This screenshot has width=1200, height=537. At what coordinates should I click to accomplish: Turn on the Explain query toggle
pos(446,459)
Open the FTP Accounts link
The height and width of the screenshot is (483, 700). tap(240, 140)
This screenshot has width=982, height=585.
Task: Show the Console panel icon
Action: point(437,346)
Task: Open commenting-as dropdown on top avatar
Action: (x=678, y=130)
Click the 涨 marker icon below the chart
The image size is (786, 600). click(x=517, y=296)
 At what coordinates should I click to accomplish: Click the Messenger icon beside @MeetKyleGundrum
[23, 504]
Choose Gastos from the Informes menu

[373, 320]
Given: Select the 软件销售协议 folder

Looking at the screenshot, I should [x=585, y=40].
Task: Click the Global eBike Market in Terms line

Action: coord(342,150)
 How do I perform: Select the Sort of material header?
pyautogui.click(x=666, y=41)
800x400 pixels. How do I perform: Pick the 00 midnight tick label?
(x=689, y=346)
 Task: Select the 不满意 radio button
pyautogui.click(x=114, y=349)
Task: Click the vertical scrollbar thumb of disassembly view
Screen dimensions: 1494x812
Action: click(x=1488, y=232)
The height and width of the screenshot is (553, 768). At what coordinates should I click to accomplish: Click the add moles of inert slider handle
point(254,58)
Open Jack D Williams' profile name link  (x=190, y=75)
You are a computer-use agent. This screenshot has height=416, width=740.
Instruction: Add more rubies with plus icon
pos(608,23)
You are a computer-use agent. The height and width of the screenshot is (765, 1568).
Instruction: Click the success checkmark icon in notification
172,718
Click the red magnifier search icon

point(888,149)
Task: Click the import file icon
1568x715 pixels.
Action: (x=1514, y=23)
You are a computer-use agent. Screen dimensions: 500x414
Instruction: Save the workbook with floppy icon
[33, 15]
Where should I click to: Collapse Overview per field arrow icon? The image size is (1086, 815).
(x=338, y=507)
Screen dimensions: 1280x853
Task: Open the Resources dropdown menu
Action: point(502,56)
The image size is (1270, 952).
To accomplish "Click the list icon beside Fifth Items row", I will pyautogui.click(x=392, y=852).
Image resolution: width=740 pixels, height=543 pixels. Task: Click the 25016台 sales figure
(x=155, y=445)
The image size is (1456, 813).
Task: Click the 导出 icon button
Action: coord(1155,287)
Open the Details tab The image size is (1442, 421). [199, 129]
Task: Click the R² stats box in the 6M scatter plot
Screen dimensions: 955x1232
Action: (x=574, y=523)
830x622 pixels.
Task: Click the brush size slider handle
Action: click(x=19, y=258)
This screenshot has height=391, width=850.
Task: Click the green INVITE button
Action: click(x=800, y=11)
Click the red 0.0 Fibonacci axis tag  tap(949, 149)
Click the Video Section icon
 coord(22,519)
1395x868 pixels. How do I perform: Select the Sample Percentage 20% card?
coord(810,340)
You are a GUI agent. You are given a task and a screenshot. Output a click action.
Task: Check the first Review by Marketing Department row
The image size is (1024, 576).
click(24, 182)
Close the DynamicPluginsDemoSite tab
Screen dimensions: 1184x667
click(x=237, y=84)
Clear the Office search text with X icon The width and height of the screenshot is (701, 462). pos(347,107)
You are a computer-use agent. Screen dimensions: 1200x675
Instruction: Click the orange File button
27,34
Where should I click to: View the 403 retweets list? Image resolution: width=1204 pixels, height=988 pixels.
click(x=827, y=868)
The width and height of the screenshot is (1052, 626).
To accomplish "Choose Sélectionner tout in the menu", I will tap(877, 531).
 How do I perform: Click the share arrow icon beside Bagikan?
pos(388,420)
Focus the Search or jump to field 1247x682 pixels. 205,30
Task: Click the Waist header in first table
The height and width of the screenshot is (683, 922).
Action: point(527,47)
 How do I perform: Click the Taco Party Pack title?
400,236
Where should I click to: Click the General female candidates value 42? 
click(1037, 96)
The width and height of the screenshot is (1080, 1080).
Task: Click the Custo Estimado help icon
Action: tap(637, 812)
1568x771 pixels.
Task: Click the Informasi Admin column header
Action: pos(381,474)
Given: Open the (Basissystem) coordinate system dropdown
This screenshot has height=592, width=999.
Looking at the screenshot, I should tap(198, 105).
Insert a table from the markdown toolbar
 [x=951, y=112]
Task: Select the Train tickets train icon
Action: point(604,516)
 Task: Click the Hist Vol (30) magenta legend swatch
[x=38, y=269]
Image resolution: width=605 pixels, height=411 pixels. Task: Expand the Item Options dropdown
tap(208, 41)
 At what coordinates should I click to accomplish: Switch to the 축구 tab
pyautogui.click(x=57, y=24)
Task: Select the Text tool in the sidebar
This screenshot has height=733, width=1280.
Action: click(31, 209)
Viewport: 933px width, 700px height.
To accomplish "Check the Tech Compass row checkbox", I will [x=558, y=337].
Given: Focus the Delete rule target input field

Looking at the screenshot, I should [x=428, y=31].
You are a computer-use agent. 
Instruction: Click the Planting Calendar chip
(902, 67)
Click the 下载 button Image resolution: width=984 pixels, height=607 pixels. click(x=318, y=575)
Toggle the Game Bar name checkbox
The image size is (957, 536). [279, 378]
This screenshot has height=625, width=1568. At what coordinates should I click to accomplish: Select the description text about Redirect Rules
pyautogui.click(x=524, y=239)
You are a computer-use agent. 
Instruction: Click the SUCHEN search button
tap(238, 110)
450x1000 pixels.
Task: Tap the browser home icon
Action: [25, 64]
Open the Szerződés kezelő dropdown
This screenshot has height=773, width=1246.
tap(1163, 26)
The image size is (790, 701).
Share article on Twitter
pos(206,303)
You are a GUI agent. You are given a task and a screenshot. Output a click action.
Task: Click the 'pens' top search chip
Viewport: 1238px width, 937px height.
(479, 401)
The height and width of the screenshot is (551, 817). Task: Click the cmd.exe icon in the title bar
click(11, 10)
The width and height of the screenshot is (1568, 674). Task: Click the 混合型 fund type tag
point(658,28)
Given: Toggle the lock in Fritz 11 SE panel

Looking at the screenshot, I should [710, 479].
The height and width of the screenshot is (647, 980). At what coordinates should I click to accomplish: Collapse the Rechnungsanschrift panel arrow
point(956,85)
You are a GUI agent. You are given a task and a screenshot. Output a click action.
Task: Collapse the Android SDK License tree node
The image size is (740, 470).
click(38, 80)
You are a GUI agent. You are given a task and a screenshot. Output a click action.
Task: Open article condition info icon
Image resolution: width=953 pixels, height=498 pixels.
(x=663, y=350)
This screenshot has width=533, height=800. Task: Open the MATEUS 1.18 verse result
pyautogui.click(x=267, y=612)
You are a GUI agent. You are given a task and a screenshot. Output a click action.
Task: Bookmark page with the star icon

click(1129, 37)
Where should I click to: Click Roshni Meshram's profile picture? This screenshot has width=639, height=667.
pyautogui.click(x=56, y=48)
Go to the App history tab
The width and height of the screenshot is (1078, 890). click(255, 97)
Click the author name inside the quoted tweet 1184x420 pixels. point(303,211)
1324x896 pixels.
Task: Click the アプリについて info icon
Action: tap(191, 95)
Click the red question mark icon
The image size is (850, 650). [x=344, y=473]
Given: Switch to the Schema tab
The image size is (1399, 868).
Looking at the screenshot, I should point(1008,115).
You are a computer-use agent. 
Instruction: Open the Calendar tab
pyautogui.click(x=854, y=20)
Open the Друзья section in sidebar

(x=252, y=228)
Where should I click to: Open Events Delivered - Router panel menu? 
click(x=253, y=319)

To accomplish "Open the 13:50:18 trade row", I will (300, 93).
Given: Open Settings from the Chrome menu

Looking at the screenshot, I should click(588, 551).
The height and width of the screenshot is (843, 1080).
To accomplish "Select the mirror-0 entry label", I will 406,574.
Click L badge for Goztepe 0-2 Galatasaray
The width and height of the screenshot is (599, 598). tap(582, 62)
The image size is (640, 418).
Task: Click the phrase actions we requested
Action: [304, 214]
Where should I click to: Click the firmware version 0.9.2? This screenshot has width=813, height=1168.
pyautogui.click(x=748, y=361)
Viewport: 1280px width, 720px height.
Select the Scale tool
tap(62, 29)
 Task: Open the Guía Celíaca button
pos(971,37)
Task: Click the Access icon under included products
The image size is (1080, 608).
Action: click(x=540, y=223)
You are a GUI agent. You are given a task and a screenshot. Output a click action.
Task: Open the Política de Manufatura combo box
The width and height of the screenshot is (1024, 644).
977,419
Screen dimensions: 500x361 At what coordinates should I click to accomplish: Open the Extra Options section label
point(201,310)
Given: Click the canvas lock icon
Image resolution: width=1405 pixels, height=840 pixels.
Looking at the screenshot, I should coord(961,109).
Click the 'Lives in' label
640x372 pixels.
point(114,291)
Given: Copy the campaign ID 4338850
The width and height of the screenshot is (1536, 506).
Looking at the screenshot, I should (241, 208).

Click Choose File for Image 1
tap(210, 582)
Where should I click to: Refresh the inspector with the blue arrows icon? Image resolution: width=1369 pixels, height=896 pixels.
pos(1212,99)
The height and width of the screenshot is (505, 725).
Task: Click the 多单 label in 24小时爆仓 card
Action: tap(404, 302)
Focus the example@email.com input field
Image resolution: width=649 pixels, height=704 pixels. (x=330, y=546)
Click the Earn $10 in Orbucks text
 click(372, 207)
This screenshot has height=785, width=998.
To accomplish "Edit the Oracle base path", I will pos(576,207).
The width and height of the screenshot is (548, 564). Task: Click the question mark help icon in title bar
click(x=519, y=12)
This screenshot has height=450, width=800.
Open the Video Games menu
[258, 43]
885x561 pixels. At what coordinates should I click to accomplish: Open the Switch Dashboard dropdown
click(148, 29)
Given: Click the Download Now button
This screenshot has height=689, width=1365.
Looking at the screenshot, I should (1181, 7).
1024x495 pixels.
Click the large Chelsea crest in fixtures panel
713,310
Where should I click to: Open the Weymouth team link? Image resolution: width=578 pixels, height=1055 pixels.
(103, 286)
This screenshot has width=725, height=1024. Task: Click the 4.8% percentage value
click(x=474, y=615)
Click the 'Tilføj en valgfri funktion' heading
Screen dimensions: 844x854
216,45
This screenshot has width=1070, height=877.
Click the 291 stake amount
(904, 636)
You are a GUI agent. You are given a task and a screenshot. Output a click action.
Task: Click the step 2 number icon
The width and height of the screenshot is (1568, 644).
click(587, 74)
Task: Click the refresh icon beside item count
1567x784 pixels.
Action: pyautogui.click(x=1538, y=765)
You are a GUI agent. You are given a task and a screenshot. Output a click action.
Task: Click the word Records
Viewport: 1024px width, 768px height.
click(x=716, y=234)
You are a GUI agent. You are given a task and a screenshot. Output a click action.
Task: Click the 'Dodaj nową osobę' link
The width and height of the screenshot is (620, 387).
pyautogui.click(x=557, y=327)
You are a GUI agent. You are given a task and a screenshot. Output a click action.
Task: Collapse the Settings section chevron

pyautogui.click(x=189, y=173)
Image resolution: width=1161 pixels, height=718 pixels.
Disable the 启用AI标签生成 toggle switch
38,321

→ **Problem description**
Go through the listing above and return every line where the word "first" occurs.

→ **Answer for the task**
Task: Check the first Review by Marketing Department row
Task: Click the Waist header in first table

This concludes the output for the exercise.